Les atouts de la PME sont nombreux, mais ses vulnérabilités en sont souvent la contrepartie. Par exemple nous avons pu observer que l’aspect informel et apparemment fluide de la communication dans une PME pouvait générer de « l’évitement convivial » : les questions qui fâchent ne sont pas posées, et finalement certains aspects de la réalité restent cachés. Sur un autre plan, l’implication personnelle du dirigeant dans les opérations, apportant des réponses sans recul suffisant conduit souvent à l’absence de créativité pour corriger les causes racines de problèmes récurrents.

Le challenge est donc de mettre en place un modèle d’entreprise qui permette de valoriser pleinement ces atouts en évitant de copier de façon simpliste des dispositifs et des outils venus d’ailleurs (structures, systèmes d’information, comités, méthodes et outils , etc.) :
 Inventer un mode de gouvernance qui acquière « autrement » le talent stratégique des grandes entreprises sans en reproduire les lourdeurs opérationnelles.
Déléguer réellement, tout en contrôlant de façon efficace,
 Faire évoluer réellement les profils et les compétences.

Les gens détestent changer, mais adorent s’adapter à la réalité
Les principales difficultés sont dues à la méconnaissance de ce mécanisme humain fondamental.

Ainsi, quelques règles pratiques ont fait leurs preuves:

 Rendre visible ce qui est caché : redécouvrir la réalité des faits, des chiffres et des causes

Mettre les individus en situation nouvelle de responsabilité: Ce sont eux qui détiennent les solutions (avec une aide si nécessaire) Remarque : La mise en situation permet de se poser très vite la question de la redistribution des pouvoirs, ou du recrutement de nouvelles compétences : De nouveaux talents se révèlent, les faiblesses les plus pénalisantes apparaissent dans toutes leurs conséquences.

 Prendre le risque de la délégation, en gardant un oeil plus vigilant sur ce qui se passe réellement.

 Apprendre à poser les bonnes questions plus qu’apporter les réponses.

 Essayer avant de légiférer : Ce que les dirigeants ou les consultants disent a toujours été moins « vrai » que ce que les gens font. Les procédures ne doivent venir qu’après la pratique.
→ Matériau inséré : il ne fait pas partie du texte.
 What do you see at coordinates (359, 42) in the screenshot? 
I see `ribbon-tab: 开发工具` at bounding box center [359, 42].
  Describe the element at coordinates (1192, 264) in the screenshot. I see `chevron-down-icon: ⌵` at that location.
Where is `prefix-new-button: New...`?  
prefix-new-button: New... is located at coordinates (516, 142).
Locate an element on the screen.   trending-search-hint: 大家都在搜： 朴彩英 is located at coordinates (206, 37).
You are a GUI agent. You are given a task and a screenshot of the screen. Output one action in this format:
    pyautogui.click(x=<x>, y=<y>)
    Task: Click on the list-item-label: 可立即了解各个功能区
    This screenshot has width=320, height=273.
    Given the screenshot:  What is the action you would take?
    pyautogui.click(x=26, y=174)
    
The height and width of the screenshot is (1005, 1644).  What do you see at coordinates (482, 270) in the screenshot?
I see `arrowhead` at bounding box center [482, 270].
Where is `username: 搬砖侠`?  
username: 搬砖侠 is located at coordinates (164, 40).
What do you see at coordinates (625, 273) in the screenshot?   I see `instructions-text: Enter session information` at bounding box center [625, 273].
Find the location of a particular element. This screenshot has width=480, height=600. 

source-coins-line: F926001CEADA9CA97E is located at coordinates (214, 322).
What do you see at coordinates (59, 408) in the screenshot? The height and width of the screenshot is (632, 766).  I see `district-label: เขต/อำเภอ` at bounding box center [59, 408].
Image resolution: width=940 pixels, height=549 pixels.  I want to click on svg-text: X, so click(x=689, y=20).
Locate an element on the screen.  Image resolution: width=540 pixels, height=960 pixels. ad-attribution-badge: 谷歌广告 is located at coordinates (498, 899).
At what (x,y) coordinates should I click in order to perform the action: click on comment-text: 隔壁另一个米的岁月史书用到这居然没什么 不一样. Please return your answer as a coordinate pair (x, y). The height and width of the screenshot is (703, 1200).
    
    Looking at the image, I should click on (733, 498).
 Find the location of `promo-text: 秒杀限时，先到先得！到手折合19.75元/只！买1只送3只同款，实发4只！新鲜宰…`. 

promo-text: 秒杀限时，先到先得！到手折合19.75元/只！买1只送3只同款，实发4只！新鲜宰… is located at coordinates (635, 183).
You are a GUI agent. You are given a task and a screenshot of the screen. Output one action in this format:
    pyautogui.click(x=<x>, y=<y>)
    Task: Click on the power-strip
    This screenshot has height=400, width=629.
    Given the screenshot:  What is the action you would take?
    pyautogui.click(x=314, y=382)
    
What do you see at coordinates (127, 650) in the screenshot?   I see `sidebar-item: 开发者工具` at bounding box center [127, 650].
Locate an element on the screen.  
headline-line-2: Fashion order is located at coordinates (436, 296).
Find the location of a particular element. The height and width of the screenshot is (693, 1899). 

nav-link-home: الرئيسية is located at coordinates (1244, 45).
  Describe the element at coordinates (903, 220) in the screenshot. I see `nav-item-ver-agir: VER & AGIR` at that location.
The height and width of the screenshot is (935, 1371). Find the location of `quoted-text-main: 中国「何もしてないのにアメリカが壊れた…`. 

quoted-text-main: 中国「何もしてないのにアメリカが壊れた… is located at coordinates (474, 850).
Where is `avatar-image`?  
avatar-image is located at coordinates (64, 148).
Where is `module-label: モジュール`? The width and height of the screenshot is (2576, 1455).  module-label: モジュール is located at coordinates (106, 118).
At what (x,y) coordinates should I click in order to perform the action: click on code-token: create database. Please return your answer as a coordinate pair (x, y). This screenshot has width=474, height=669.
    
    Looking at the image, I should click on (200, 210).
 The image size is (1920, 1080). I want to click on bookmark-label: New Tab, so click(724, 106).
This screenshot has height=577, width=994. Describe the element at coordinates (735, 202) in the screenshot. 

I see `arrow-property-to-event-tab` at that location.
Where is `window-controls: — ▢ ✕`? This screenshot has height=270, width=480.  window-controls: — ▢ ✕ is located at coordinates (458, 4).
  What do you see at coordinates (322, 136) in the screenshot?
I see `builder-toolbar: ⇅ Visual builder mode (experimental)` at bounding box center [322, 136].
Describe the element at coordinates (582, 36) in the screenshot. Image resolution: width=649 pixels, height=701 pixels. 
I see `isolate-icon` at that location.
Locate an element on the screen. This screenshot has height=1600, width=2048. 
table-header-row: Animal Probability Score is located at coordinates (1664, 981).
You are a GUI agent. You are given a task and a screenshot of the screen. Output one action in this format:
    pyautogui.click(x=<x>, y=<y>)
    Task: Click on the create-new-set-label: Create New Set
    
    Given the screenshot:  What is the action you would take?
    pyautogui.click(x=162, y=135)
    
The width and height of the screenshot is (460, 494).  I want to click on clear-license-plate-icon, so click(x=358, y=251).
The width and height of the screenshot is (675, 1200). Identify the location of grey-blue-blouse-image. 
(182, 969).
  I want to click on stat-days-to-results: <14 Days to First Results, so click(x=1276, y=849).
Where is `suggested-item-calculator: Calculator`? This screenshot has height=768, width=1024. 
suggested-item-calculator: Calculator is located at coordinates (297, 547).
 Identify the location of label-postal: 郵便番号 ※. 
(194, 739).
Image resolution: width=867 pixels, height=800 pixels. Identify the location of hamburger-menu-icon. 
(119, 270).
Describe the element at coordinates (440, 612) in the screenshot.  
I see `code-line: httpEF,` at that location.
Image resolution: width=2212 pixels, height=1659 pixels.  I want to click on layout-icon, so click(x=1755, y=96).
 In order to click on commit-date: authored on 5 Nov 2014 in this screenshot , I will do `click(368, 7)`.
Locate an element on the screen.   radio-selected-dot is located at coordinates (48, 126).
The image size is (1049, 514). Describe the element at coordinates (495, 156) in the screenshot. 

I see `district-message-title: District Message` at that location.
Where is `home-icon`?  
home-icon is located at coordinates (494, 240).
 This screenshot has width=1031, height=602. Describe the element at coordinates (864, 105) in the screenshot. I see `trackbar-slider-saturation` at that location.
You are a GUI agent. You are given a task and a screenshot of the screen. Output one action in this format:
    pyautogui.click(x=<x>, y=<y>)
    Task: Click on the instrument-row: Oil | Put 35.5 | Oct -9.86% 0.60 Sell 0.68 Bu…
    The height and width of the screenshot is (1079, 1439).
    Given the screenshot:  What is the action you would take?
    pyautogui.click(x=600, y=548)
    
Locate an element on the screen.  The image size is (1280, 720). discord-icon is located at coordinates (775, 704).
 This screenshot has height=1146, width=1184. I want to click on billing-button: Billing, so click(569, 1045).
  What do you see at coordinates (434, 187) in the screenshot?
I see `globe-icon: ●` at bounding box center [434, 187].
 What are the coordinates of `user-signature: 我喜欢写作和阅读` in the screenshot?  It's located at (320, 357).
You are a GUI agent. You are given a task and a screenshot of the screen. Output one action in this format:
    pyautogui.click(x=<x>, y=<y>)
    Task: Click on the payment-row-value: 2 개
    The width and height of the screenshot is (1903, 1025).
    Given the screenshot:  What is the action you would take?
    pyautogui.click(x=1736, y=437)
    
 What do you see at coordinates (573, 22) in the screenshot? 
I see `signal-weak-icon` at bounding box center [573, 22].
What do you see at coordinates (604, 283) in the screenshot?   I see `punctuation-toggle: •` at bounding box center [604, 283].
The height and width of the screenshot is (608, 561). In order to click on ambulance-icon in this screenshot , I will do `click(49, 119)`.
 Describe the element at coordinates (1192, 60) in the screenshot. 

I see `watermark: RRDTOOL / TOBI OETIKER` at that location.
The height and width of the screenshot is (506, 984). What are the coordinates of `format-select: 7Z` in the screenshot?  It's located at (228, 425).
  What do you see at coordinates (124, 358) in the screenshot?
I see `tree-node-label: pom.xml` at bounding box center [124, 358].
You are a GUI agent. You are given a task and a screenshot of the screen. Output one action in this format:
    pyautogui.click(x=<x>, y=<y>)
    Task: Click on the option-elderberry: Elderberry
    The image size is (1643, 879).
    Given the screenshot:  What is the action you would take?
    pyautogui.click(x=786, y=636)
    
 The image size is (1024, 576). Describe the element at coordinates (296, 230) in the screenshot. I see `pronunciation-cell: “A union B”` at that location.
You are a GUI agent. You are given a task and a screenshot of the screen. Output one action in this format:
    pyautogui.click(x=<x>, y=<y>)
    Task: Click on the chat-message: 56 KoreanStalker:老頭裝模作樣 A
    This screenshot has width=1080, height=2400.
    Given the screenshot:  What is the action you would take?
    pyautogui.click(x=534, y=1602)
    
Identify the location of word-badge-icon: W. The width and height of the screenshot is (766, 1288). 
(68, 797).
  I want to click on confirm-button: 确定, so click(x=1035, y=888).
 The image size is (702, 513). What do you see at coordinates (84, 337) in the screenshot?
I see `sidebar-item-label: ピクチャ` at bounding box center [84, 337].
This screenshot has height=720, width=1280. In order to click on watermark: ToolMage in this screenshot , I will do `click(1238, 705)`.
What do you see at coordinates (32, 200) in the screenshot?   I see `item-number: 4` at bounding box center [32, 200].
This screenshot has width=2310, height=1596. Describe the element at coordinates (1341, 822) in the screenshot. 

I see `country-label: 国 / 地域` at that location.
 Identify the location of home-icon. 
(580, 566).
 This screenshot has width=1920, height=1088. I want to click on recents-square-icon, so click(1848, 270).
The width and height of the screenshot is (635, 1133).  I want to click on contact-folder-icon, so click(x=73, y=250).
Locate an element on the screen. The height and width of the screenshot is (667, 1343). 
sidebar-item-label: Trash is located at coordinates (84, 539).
 Avancer vite, mais à petits pas : L’action seule crée dans la réalité une nouvelle vision des choses, et installe de fait la condition du changement.

Faire naître et partager l’ambition par son équipe rapprochée

 Ne pas négliger le facteur temps : il faut en moyenne 2 ans pour opérer une mutation de l’entreprise  pour digérer le changement, ne pas casser le modèle social et pour « acclimater »l’incertitude.

Le dirigeant de PME a tous les atouts pour dépasser ses vulnérabilités, irriguer son entreprise en vue d’une nouvelle croissance, et transformer son discours d’ambition en réalité concrète.